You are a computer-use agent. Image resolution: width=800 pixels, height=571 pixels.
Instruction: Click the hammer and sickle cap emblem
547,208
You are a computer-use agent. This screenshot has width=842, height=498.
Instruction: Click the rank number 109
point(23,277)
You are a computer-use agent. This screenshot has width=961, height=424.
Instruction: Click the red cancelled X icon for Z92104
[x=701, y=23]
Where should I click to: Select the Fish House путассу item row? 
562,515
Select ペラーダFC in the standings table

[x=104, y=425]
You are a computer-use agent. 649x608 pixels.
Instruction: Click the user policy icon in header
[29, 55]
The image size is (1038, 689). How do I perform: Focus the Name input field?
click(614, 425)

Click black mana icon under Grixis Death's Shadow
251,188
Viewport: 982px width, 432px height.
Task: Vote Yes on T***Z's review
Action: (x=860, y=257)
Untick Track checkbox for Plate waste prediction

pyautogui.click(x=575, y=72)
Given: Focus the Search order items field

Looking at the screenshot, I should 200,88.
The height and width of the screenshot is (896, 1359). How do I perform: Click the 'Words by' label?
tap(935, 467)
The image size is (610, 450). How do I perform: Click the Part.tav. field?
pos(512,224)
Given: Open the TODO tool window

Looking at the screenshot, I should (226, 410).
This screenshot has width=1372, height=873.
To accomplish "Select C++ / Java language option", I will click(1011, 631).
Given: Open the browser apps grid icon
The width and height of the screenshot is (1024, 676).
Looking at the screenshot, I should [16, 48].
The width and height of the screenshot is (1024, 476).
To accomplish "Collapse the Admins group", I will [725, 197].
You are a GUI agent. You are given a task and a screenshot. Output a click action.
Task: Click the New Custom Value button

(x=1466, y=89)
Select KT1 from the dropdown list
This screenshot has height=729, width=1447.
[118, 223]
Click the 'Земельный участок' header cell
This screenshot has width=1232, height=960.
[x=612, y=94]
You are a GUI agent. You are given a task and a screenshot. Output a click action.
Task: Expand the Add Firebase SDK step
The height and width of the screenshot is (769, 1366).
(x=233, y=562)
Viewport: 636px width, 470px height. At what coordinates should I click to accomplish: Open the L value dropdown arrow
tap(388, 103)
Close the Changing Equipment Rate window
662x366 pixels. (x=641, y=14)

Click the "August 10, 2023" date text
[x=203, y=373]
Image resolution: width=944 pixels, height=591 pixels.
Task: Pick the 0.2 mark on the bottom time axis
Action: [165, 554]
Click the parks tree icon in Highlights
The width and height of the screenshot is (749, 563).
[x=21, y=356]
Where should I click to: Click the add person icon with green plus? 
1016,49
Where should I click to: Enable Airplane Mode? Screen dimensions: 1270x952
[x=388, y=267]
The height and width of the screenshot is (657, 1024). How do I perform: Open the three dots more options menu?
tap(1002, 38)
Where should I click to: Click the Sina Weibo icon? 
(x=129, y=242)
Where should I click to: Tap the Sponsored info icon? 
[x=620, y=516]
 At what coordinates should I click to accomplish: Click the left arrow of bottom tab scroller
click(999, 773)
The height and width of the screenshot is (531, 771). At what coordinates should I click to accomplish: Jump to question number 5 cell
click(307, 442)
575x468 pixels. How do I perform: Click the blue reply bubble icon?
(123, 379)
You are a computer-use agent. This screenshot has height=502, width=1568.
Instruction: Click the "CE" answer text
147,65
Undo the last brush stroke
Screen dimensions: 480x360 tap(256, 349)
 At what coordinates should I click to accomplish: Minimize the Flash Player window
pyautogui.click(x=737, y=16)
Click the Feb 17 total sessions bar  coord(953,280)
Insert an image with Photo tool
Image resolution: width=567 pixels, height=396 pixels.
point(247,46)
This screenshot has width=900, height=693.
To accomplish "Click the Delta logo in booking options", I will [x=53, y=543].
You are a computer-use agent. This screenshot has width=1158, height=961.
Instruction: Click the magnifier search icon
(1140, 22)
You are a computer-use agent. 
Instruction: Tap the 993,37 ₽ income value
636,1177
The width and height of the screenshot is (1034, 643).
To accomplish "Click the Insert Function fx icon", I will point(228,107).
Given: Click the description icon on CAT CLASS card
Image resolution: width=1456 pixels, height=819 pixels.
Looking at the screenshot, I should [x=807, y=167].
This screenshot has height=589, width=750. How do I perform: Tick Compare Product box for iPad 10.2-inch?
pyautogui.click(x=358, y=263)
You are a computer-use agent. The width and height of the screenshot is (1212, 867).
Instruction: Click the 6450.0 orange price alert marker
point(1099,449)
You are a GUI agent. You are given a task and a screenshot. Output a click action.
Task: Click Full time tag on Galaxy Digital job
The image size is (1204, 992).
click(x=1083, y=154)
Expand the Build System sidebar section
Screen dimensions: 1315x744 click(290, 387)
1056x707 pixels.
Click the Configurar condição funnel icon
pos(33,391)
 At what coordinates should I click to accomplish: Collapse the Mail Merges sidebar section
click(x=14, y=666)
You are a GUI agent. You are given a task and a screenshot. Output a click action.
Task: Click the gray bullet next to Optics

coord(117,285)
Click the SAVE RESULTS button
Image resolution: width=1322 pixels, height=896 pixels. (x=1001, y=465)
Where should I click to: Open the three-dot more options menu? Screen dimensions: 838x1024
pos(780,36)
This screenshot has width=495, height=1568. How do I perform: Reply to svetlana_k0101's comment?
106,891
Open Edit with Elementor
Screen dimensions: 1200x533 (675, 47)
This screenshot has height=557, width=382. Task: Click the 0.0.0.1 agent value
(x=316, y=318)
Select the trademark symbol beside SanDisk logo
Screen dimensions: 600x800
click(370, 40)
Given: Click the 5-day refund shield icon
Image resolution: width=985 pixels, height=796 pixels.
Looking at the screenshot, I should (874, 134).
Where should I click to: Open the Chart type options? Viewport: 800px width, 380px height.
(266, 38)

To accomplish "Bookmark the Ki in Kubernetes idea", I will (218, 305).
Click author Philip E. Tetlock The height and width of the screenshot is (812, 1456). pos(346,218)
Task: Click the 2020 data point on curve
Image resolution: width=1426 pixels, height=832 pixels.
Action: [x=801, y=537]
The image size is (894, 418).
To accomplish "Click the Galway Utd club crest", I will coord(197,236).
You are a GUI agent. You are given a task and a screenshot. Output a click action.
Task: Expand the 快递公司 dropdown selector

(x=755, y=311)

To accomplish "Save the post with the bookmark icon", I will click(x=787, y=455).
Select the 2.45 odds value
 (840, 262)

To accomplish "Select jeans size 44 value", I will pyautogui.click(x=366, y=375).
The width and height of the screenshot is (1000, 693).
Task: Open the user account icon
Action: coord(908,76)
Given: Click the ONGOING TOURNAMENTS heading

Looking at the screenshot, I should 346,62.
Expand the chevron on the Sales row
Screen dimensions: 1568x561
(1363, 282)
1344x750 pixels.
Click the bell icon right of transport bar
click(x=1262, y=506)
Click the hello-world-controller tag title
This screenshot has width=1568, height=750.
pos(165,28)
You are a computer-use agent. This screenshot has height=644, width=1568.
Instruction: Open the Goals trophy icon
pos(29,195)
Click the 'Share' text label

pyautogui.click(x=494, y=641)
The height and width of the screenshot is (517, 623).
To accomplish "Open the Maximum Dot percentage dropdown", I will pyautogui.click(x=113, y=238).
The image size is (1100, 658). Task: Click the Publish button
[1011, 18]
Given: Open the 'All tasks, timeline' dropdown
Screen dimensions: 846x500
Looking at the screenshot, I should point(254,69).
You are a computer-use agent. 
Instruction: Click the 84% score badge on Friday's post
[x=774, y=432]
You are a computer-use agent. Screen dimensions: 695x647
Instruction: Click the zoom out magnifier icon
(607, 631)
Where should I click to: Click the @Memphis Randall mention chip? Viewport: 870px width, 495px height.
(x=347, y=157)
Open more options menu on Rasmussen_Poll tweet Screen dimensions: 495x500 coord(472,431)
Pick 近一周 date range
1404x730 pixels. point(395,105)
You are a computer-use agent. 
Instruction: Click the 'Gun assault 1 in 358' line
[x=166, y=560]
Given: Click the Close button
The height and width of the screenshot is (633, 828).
--
(ACTIVITY) The expected answer is an exact copy of the lines above, beginning at the line with "Expand the Build System sidebar section" and ending at the line with "The image size is (894, 418).", with both ends in.

(RESULT)
Expand the Build System sidebar section
Screen dimensions: 1315x744 click(290, 387)
1056x707 pixels.
Click the Configurar condição funnel icon
pos(33,391)
 At what coordinates should I click to accomplish: Collapse the Mail Merges sidebar section
click(x=14, y=666)
You are a GUI agent. You are given a task and a screenshot. Output a click action.
Task: Click the gray bullet next to Optics

coord(117,285)
Click the SAVE RESULTS button
Image resolution: width=1322 pixels, height=896 pixels. (x=1001, y=465)
Where should I click to: Open the three-dot more options menu? Screen dimensions: 838x1024
pos(780,36)
This screenshot has width=495, height=1568. How do I perform: Reply to svetlana_k0101's comment?
106,891
Open Edit with Elementor
Screen dimensions: 1200x533 (675, 47)
This screenshot has height=557, width=382. Task: Click the 0.0.0.1 agent value
(x=316, y=318)
Select the trademark symbol beside SanDisk logo
Screen dimensions: 600x800
click(370, 40)
Given: Click the 5-day refund shield icon
Image resolution: width=985 pixels, height=796 pixels.
Looking at the screenshot, I should (874, 134).
Where should I click to: Open the Chart type options? Viewport: 800px width, 380px height.
(266, 38)

To accomplish "Bookmark the Ki in Kubernetes idea", I will (218, 305).
Click author Philip E. Tetlock The height and width of the screenshot is (812, 1456). pos(346,218)
Task: Click the 2020 data point on curve
Image resolution: width=1426 pixels, height=832 pixels.
Action: [x=801, y=537]
The image size is (894, 418).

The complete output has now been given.